Not excusing errors, we all feel horrible when one happens, more in a 'what could have happened' sense, we all like to think all our checks are failsafe but they're not, one minor, no-harm error could easily have been the one that kills someone.

Off to work now, 800 prescriptions to check today, enjoy the sunshine everyone grin

justmatureenough2bdad Fri 19-Jul-13 07:43:27

i certainly sympathise with the mum in this situation i hate, hate, hate "i want whoever is responsible for this struck off"....no argument that it was a mistake, but it was neither fatal nor, it would seem, even particularly injurious.

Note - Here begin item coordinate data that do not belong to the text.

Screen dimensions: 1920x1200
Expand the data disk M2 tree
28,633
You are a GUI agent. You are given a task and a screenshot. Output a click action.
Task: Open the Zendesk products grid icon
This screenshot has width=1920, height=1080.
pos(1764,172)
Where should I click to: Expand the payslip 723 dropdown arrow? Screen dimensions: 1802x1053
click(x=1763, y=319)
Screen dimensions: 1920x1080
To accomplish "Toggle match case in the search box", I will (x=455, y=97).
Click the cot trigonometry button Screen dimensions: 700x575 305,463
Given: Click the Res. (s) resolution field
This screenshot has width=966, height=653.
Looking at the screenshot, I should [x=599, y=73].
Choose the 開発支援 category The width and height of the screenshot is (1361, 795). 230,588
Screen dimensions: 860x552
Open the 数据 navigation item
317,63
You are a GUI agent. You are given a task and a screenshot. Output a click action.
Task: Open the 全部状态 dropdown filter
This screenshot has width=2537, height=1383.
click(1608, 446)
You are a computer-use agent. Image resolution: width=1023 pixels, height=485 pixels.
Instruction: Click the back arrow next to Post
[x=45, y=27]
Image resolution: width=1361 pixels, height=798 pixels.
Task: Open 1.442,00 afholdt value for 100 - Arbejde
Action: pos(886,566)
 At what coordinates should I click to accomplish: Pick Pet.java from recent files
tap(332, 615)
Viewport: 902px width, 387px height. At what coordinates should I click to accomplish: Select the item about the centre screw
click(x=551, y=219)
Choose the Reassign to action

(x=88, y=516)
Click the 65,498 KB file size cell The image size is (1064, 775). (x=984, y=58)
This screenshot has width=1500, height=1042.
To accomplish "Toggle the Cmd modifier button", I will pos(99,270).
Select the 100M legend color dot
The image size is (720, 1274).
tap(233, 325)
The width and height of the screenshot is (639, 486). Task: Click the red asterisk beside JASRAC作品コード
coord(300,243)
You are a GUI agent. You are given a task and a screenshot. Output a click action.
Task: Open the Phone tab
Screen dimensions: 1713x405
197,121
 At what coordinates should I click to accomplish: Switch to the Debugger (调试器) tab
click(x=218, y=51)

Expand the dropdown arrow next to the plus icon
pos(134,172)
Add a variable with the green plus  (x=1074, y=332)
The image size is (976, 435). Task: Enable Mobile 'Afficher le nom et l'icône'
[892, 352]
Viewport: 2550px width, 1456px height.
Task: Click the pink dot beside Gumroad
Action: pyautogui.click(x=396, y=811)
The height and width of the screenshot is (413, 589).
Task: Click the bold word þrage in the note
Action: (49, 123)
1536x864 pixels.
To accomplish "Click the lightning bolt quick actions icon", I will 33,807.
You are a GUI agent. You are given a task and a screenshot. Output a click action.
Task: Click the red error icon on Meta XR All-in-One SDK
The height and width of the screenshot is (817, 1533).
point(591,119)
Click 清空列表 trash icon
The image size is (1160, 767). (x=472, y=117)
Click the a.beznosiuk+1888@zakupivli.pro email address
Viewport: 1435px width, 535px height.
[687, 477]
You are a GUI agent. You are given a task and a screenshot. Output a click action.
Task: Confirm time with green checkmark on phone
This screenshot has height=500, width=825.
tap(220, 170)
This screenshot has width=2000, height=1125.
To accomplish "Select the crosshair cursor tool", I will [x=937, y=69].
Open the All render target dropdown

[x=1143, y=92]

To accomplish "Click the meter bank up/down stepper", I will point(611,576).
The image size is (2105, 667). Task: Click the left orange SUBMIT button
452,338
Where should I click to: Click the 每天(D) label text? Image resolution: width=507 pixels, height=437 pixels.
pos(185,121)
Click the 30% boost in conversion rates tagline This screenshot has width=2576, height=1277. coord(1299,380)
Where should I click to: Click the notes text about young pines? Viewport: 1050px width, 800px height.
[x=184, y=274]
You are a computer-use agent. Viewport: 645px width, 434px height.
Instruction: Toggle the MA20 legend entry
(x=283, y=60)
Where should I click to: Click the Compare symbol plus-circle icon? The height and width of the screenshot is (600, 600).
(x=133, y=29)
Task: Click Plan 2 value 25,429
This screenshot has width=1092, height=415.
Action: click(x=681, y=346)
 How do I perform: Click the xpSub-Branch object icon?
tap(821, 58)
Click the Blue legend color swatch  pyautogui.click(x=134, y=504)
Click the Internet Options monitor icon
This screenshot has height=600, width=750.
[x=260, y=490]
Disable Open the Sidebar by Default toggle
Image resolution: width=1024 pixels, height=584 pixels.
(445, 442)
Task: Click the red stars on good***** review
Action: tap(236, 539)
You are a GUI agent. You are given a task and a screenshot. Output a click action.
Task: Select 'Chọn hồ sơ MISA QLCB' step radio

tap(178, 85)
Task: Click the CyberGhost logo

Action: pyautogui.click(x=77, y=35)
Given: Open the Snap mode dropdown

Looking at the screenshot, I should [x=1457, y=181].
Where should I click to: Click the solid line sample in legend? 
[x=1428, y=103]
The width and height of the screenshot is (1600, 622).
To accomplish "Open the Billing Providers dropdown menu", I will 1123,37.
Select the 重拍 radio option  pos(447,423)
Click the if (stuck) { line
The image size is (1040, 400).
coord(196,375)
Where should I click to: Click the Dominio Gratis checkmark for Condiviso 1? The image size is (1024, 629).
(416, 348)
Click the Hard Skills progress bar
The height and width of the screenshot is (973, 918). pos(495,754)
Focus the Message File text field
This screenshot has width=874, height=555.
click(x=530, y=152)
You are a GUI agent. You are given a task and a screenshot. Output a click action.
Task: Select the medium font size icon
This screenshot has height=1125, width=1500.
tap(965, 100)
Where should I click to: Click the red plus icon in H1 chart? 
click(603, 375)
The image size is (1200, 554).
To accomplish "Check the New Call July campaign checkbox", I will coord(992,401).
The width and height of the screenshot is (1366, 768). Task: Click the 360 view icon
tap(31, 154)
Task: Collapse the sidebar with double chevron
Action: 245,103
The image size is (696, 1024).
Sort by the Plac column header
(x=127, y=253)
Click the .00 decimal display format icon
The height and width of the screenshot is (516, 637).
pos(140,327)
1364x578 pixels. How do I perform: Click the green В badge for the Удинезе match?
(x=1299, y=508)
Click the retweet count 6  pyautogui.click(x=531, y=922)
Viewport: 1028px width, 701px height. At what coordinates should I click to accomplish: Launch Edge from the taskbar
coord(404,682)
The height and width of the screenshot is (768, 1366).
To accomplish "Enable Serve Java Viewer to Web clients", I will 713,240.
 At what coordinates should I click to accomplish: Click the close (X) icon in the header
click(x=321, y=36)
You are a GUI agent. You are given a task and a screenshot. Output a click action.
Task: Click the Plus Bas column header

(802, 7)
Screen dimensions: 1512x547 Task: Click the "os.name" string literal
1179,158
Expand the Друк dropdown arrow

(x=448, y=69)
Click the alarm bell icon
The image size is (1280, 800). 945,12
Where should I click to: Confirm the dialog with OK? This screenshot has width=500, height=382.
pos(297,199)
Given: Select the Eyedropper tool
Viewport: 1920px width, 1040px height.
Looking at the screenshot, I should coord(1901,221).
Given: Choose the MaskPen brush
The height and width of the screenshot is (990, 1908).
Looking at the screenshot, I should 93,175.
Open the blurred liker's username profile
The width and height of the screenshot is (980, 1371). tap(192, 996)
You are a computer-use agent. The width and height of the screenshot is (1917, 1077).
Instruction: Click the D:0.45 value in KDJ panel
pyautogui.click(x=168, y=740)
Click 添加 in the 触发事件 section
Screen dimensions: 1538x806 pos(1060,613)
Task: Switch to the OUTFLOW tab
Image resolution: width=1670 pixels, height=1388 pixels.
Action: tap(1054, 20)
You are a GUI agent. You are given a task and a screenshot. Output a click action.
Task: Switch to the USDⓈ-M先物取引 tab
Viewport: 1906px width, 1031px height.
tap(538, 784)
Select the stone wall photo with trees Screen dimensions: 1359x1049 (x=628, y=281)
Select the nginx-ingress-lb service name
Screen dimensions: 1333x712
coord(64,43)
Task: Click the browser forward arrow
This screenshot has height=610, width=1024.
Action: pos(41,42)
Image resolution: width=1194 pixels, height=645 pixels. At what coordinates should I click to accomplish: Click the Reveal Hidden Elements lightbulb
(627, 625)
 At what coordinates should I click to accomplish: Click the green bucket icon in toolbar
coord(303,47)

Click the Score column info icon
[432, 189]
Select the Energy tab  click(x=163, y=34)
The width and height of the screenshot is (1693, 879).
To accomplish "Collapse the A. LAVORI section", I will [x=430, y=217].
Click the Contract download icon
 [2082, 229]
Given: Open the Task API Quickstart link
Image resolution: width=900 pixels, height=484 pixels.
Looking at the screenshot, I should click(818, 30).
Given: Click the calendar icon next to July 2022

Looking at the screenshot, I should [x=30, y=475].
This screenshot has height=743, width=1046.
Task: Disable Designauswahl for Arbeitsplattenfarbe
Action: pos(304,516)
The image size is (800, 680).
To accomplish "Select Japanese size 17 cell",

As such it doesn't justify such a demand. Perhaps request an investigation and some indication of a process review to ensure that this doesn't happen again.

perspective........

pianodoodle Fri 19-Jul-13 07:52:34

I think it's disproportionate for her to call for the pharmacist to lose their job.

phantomhairpuller Fri 19-Jul-13 09:57:15

IMO the mother wants to be bloody grateful that her child suffered nothing more than a slight allergic reaction. Things could have been a whole lot worse and for that reason the pharmacist needs a bloody good slap on the wrists but does not deserve to lose his/her job over it.

As a few people have already said, we're all human and we ALL make mistakes. In this instance, you learn from it and you move forward.

Selling the story to the papers is a blatant attempt at getting a nice bit of compensation.

Samu2 Fri 19-Jul-13 10:03:20

I had a similar incident when my son was prescribed antibiotics.

The pharmacist wrote the wrong dosage on the bottle so he was getting double the dose three times a day. After two dosages I worked it out that it couldn't be right but to start with I just trusted that she knew what she was doing.

I got a letter of apology.

OhDearNigel Fri 19-Jul-13 10:04:53

Lots of caribbean women have names like Cherish, maybe its a family name. I cant see its any different to Hope, Charity, Grace or Faith

OhDearNigel Fri 19-Jul-13 10:06:04

IMO the mother wants to be bloody grateful that her child suffered nothing more than a slight allergic reaction

Nice

mrsravelstein Fri 19-Jul-13 10:13:07

i always take the leaflet out of the box and read everything before i take any medicine or give any to my kids - checking if there are any contraindications, reactions to other medications, checking that its the right medicine for what's wrong - there have been many many occasions when i've been prescribed something that turns out to be inappropriate for one reason or another. and yes i read all the small print on legal documents etc too. i am amazed that people don't.

phantomhairpuller Fri 19-Jul-13 10:13:40

Nigel, MY opinion. Clearly different to yours. That's life shock

kooksi Fri 19-Jul-13 10:17:10

It's quite a nice name

AmyFarrahFowlerCooper Fri 19-Jul-13 10:21:15

Surely a job working with medication is one where mistakes shouldn't be made? They should be double checking, triple checking everything they prescribe. Since that is, you know, their job.